I brought my CD with Wild Ginger's Pattern Master Boutique software with me. I have used it a bit in the past but never really had complete success, particularly with the pants. You get out what you put in I suppose. So I decided, since there was no way I was going to get time to do this at home in my busy life, to just see what I could do for a pants pattern.

I have been wanting a nice simple slim legged pants with a waistband like I see in the collections and do not see in the pattern books. I figured they would go with my white shirts and whatever else I decide to make.

So I started my research and looked a pretty much every pants shot I could find in the blogs and Patternreview.

I was absolutely amazed to see that most people, whatever their shape, had the same problems:

1. Too tight across the butt but with baggy folds under the butt
2. A sort of pouchy thing going on under the stomach, like a handful of extra fabric, and some wrinkles at the top of the legs at the front.

I even saw in some Threads articles with their own patterns this extra fabric at the front crotch. I know those model girls wouldn't wear pants like that if they weren't getting paid for it.

I mean raise your hand if you haven't made 497 pairs of pants with this exact same problem.

So before I did anything else and started 498 I sat down in this hotel room and thought about it.

That's when it occurred to me that we forget about legs, as in we walk around in pants, we don't just stand in front of the digital camera for a picture. And then I thought about arms, which also move (mine have been heaving boxes of fabric around the hotel room) and it occurred to me that pants and a crotch are just a sort of another version of 3D drafting just like sleeves and armholes are.

So what do I know about armholes?

1. A higher tailored set-in sleeve armhole is more comfortable and gives more movement than a looser dropped armhole.
2. A closer armhole, in addition to giving more mobility, has less excess fabric and fewer wrinkles, than a dropped armhole.

When I thought about this some more I realized what pants do most people wear most often? Jeans. Now I know whatever your throw-on default garment is, it is that because it is comfortable. So jeans are comfortable and generally don't have a lot of that extra fabric at the front thing happening. They also have a crotch that is cut closer to the body than other pants.

In PMB there are four crotch styles from loose to close to the body - culottes, trousers, slacks and jeans. Because I was fooling around making slim pants and a looser pattern for linen wide legged pants I was using the slacks and trouser crotches.

I changed both patterns to the jeans crotch, even though neither pair were jeans, and presto the extra fabric at the front disappeared and the pants ( I made 6 muslins during this process) became a lot more comfortable.

I also rethought my crotch length measurement. In all my versions I was measuring my crotch length as specified but ending up with something too long. I then realized that when you add a waistband you want the top of that to be at your waist, and if you add a waistband onto pants that stop at your waist, well you are going to settle them in and give yourself a droopy crotch.
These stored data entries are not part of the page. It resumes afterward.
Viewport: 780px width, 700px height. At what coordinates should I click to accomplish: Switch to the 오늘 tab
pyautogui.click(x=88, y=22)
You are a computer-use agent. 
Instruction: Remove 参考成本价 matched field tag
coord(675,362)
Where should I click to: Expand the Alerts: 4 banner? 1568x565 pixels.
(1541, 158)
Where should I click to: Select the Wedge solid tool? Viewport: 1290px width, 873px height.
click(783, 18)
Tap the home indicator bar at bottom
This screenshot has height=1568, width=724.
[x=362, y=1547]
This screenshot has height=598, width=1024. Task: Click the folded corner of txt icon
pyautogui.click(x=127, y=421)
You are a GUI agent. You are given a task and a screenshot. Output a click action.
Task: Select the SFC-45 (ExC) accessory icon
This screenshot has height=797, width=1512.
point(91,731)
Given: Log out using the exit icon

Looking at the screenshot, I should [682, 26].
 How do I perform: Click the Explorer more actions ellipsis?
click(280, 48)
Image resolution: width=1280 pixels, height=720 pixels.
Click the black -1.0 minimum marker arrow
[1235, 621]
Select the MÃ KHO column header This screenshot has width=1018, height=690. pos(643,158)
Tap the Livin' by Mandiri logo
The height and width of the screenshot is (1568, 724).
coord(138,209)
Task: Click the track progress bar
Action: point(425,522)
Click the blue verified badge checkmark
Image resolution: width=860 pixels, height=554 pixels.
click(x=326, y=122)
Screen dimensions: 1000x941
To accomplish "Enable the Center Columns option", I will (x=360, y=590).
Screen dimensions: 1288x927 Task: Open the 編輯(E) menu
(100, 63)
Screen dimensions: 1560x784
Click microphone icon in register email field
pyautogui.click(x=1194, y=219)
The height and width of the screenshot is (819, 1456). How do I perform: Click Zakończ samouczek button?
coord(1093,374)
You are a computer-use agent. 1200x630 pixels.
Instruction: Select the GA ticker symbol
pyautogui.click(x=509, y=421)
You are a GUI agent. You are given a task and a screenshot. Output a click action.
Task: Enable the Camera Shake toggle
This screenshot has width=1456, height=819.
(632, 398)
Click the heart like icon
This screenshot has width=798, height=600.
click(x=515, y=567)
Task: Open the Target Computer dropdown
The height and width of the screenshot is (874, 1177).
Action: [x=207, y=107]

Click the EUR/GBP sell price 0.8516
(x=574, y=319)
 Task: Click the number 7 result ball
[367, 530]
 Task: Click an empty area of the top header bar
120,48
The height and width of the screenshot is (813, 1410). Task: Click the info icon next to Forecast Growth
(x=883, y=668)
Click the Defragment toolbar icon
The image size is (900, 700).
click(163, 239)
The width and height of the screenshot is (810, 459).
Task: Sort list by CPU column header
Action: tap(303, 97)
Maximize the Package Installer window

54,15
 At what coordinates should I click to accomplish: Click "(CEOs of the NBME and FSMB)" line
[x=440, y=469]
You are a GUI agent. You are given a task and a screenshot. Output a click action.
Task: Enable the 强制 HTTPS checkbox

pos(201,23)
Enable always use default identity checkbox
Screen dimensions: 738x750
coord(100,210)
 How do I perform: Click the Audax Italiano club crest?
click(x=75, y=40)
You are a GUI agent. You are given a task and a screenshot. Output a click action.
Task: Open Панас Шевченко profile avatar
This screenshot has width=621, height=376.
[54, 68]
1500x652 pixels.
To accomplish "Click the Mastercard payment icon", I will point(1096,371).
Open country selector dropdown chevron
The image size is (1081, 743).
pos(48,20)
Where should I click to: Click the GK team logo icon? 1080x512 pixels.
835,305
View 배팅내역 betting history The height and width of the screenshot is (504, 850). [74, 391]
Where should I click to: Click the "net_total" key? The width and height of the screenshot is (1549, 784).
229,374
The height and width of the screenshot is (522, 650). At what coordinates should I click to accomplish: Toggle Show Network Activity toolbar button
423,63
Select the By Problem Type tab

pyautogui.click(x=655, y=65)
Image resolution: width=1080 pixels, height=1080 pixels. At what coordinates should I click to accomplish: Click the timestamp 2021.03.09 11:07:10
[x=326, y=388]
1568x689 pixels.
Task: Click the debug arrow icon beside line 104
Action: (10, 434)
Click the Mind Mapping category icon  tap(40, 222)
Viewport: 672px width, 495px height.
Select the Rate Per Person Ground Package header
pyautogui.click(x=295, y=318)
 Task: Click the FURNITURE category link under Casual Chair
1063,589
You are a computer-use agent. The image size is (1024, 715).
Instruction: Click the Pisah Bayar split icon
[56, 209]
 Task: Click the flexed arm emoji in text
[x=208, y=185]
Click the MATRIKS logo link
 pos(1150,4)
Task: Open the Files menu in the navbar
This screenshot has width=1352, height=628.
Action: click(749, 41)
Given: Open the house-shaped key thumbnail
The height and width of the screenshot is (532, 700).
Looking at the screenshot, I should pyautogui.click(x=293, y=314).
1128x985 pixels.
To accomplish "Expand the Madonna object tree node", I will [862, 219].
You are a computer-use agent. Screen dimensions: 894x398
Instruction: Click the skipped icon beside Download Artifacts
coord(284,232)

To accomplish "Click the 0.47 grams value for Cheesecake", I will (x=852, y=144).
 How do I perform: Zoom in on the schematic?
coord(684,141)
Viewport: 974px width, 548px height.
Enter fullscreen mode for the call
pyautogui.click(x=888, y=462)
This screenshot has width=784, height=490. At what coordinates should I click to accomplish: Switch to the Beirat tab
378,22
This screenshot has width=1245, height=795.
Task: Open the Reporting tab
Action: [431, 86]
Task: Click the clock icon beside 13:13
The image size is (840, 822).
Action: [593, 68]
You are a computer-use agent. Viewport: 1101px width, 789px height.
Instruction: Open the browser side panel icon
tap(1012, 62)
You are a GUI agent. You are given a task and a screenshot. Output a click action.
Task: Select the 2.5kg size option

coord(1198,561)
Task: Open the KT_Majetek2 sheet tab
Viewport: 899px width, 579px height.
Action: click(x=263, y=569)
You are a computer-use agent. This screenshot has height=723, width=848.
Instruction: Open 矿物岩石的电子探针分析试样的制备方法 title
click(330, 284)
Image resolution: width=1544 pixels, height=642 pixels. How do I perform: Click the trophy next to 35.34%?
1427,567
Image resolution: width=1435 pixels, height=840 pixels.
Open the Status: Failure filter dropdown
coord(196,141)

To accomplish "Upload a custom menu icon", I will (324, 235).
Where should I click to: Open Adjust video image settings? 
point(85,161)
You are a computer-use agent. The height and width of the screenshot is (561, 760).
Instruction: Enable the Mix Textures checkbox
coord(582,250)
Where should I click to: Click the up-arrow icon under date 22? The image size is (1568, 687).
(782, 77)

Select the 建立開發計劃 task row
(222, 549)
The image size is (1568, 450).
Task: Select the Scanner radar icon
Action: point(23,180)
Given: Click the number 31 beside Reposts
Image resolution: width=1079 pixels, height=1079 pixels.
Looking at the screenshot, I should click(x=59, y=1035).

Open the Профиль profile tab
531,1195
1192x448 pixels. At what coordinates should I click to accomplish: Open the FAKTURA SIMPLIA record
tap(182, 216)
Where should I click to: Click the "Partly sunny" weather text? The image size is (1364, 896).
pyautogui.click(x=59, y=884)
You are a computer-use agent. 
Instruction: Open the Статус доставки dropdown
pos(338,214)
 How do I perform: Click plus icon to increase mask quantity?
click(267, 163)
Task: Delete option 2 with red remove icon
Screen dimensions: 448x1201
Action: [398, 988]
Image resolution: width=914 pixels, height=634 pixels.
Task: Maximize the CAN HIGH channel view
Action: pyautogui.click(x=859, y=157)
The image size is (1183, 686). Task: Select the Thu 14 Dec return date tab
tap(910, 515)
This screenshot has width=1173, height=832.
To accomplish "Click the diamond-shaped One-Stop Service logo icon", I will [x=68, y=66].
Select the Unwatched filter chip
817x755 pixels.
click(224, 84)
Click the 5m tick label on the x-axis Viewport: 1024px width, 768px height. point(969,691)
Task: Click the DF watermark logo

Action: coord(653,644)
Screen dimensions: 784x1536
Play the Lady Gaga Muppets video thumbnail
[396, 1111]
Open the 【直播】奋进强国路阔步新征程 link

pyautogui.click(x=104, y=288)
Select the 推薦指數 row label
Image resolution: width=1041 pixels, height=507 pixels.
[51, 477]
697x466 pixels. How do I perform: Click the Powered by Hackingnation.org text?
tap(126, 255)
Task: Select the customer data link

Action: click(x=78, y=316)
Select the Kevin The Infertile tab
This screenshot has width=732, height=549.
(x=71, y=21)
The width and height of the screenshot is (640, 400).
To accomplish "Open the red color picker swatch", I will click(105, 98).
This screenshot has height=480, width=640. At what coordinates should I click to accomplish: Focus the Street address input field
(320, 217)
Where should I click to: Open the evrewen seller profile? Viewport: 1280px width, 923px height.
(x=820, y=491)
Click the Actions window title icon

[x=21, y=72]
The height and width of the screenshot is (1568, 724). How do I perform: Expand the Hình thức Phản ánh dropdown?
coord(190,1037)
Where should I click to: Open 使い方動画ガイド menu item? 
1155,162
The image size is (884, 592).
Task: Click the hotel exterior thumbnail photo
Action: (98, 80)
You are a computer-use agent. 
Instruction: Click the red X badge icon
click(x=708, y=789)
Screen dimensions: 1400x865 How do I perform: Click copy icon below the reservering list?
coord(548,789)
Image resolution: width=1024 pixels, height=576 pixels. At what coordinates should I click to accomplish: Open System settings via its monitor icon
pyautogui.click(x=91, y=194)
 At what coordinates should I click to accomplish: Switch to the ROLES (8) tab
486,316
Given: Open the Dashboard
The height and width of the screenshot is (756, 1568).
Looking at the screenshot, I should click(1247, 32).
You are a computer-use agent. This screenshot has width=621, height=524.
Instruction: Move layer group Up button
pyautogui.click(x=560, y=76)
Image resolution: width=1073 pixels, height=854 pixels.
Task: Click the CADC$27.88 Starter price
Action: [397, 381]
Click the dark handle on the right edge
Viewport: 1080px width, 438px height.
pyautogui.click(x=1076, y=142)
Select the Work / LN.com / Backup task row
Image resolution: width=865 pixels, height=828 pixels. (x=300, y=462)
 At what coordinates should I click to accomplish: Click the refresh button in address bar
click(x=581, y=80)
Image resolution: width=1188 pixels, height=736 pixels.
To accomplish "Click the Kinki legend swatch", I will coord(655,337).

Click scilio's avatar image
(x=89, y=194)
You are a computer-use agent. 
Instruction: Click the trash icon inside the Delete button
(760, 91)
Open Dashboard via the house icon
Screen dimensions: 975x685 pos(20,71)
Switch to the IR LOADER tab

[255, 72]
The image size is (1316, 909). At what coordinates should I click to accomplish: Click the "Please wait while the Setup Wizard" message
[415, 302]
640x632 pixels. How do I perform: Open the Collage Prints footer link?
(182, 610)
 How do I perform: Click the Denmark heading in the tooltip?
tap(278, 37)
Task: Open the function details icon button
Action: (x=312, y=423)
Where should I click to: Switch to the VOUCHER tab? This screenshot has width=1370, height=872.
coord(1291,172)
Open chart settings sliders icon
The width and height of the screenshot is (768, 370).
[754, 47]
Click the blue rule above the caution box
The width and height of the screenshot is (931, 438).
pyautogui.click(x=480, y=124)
So I subtracted my 1" waistband, total of 2" from my crotch measurements and that did the trick.

In addition I learned a few things about PMB that might be useful to other users of this program, understanding this works for my body which is essentially tall, with a butt that sticks out a lot, no real hip shape, as in straight up and down, and the kind of belly that comes with three babies, a section, and leaving the category of spring chicken.

1. I wanted less fabric in the thigh like the RTW slim pants I saw. You get this in PMB by reducing the knee width setting, this pulls in the thigh. I brought mine down to 0.

2. My front darts looked poofy at the bottom. I tried every configuration of dart placement and length with no improvement. Then I re-read the Help notes in the program and it said to release the darts at the fullest part. Since my abdomen is sort of a unit from waist to crotch there is no curve and no high point. I don't need dart shaping where there is no shape. So I set the program for three darts (this made them tiny and also moved the front crotch vertical giving me the fabric where I needed it) erased the dart lines in Pattern Editor and just sewed up my muslin without any front darts. Nice and smooth.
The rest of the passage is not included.